Several campus events will explore topics of race, social justice in America
Mar. 5, 2015
Prompted in part by recent tragedies in Ferguson, Mo.; Staten Island, N.Y.; and Cleveland, Ohio, among others, the Diversity Committee in the Department of History has partnered with other IU departments to host a campus-community forum that examines the historical roots and current incidences of state-sanctioned violence against black people in America.
“We believe it is important, given the protest movements that are sweeping the nation, for IU students, faculty, staff and residents of the city of Bloomington to engage in active learning opportunities that engender dialogue, foster understanding, highlight issues that are causing friction here at home and initiate strategies and solutions that will implement real change on our campus, in our city and across the nation,” said Amrita Myers, associate professor in the Department of History.
"It's Not So Black and White: Talking Race, From Ferguson to Bloomington" will be from 7 to 9 p.m. March 26 in the IMU's Alumni Hall.
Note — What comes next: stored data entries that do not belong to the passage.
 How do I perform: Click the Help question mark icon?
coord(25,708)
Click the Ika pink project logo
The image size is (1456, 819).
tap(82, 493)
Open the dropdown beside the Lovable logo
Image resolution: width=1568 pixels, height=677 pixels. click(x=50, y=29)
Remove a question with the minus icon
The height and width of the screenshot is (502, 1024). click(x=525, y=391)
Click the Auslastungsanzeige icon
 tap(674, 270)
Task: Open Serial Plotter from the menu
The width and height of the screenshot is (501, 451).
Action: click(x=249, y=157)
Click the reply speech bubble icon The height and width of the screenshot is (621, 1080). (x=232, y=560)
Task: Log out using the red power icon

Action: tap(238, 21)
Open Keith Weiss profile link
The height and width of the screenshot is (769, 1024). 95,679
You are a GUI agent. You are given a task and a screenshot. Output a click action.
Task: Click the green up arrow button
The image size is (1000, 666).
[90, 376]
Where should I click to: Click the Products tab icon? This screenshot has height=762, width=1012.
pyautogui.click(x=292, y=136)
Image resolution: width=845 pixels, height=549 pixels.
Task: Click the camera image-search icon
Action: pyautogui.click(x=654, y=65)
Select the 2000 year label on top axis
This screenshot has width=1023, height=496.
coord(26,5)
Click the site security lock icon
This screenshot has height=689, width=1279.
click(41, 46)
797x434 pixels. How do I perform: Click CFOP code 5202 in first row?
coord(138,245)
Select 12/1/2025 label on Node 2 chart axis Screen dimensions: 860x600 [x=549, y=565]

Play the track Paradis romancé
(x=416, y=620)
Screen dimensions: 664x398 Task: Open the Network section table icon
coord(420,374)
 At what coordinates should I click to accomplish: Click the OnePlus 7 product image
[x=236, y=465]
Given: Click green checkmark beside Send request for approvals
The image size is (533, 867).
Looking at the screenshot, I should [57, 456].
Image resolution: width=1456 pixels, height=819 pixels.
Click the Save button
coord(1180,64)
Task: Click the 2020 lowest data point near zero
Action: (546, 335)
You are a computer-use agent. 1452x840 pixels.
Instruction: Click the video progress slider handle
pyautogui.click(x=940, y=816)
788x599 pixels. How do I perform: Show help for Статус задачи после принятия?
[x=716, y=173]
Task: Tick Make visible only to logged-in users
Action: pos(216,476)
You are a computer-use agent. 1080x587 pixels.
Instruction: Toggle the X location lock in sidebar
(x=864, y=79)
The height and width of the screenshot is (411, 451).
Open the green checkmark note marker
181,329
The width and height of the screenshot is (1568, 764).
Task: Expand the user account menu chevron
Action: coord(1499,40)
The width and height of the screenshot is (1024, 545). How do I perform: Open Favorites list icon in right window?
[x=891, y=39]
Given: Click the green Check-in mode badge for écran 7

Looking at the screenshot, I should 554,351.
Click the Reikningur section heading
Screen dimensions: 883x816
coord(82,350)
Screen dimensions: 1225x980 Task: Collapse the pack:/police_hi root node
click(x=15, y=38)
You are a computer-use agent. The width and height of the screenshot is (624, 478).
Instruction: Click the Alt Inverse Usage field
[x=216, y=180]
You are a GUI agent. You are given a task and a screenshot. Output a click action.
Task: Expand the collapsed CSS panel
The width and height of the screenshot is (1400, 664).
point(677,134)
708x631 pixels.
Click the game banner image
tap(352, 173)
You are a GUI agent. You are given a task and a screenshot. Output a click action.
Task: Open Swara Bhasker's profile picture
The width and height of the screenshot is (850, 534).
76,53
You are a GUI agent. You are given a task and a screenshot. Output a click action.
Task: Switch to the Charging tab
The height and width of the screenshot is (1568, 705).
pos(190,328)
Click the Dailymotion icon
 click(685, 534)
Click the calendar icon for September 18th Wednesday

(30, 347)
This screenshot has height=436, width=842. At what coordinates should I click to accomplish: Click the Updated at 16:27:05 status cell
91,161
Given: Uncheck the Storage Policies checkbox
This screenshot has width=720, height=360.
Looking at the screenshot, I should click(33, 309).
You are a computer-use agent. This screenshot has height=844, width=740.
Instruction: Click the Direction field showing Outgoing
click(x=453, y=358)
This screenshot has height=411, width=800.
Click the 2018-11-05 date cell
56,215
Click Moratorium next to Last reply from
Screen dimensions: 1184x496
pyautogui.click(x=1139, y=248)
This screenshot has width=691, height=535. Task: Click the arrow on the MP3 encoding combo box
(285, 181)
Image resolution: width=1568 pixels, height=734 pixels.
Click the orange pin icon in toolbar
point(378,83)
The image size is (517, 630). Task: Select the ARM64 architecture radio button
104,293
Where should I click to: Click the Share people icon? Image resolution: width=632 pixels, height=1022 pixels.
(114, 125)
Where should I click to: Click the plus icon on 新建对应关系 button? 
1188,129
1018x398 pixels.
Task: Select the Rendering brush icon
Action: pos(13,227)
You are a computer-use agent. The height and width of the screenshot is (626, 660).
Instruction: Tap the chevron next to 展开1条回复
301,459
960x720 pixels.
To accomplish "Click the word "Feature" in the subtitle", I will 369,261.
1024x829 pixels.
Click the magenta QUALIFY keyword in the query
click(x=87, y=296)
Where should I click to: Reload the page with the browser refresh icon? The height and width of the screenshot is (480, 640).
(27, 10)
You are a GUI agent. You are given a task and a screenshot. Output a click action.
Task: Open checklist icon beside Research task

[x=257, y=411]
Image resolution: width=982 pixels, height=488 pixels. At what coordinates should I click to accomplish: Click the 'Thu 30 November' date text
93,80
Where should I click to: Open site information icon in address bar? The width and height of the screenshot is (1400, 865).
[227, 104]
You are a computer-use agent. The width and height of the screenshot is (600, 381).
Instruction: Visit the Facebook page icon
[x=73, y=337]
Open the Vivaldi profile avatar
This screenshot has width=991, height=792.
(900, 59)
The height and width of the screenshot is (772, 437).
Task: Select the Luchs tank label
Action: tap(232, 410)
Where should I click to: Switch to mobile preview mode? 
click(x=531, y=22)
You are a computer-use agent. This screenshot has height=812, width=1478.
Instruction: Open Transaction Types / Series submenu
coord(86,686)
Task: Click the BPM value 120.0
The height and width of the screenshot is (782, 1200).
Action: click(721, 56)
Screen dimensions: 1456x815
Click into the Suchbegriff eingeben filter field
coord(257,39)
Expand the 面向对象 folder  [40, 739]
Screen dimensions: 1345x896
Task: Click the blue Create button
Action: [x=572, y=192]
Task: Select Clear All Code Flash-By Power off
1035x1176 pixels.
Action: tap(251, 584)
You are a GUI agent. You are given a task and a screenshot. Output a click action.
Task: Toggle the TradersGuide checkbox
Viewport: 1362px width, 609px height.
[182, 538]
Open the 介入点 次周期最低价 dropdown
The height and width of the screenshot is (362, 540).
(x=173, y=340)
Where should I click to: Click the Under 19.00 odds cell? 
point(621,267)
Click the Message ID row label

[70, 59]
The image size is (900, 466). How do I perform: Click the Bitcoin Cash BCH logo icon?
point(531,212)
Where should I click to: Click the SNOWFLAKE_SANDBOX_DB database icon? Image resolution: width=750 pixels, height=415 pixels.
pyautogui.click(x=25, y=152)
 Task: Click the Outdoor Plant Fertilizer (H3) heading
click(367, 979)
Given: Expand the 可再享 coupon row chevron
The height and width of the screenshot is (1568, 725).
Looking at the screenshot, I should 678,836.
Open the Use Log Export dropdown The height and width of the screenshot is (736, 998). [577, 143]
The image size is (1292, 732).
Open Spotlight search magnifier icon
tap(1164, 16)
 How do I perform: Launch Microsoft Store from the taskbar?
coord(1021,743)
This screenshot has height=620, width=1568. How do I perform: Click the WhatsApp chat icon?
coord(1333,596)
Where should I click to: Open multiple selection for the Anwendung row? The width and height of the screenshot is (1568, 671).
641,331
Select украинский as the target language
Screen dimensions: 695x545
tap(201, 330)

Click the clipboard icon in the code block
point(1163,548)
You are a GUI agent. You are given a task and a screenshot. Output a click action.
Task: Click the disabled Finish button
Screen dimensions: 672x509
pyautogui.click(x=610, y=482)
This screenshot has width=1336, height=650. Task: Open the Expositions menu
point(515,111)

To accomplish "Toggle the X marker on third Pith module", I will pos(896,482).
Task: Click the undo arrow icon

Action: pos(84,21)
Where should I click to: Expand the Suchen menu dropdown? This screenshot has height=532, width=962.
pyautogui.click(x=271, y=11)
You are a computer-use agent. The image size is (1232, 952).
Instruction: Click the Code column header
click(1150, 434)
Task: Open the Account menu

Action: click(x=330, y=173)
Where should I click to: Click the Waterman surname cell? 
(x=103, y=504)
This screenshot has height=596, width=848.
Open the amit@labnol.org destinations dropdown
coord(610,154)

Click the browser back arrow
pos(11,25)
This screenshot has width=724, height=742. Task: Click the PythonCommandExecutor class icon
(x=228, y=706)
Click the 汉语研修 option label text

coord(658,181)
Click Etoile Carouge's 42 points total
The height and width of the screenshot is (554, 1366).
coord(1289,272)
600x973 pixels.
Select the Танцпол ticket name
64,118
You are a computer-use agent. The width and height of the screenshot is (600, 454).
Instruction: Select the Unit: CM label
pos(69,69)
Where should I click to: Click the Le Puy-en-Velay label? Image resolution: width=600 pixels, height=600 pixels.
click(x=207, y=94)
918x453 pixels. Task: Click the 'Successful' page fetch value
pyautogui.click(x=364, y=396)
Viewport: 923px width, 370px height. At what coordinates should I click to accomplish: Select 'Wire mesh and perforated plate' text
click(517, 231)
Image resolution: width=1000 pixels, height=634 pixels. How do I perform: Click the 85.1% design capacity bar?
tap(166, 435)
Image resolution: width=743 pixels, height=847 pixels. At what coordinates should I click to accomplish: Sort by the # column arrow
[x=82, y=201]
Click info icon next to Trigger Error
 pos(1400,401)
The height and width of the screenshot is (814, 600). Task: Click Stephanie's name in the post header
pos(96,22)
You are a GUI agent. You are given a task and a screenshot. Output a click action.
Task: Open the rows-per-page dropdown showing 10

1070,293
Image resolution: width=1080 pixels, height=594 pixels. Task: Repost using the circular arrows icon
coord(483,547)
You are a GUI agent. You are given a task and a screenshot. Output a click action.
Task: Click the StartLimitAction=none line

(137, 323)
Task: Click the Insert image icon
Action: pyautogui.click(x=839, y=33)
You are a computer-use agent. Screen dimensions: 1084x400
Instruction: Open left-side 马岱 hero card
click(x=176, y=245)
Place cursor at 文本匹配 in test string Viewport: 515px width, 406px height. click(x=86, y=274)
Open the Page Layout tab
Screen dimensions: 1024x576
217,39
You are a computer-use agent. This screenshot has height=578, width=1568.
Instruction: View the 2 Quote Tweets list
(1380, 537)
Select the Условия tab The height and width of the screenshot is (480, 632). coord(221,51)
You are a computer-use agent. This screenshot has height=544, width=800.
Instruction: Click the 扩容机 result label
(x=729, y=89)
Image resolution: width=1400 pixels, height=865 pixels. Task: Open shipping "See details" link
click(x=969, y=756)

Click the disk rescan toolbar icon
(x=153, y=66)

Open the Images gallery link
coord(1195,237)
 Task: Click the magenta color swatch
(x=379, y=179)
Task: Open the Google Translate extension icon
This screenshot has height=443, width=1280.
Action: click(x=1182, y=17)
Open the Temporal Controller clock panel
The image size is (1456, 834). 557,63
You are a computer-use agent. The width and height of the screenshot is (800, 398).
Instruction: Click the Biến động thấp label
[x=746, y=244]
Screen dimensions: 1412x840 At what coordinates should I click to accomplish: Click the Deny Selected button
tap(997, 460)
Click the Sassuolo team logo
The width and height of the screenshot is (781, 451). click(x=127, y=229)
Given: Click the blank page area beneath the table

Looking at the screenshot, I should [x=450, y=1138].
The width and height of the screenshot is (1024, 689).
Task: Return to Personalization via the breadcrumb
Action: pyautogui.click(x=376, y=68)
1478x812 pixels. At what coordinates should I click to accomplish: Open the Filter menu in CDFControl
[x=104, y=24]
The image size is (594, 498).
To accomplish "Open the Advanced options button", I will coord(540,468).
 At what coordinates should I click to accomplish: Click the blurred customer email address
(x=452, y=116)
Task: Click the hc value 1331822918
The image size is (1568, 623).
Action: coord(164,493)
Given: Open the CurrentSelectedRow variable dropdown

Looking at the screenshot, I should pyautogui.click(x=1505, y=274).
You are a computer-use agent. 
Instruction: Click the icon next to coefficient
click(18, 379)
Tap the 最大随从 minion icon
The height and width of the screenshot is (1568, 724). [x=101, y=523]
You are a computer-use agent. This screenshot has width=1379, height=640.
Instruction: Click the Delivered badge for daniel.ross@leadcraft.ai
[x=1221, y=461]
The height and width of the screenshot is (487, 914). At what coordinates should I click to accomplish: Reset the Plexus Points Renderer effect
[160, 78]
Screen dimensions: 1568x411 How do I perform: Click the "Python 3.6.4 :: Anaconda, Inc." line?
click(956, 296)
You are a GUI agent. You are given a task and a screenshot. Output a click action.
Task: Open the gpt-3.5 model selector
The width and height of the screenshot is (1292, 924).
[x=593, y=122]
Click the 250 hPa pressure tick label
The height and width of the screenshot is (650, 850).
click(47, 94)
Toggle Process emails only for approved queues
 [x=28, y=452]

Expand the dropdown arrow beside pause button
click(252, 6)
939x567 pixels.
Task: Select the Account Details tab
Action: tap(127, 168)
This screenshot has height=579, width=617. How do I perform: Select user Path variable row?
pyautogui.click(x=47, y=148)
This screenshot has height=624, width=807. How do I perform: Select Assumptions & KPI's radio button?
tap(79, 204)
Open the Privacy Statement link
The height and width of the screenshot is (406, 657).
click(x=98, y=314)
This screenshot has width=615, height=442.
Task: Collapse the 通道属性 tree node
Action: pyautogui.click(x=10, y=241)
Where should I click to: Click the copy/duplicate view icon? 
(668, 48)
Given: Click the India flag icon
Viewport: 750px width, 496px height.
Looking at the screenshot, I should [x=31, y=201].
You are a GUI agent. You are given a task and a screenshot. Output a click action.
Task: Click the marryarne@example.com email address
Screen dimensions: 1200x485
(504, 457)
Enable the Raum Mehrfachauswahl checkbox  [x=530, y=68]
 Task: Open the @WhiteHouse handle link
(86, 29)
The event will also be live-streamed online.
The committee has partnered with Union Board; the Office of the Vice President for Diversity, Equity and Multicultural Affairs; the Office of First Year Experience; the School of Education; and others to host the event.
Panelists will be Akwasi Owusu-Bempah, assistant professor in department of criminal justice; 10th Circuit Judge Valeri Haughton; and William Jelani Cobb, professor, author and journalist from the University of Connecticut.
During the event panelists will also take questions and comments from the audience. A Justice Fair will also take place next door in the solarium, allowing organizations and groups involved in social justice work to provide information about their groups.
The panel discussion is one of multiple events happening in March and April on campus to explore the topic of race and social justice in America.
“We thought it was important to also use the March 26 forum as a place for students and residents of Bloomington to connect and learn about each other’s social justice initiatives and interest,” Myers said. “We hope that campus/community interactions at the Justice Fair will initiate strategies and solutions that will implement real change on our campus, in our city and across the nation.”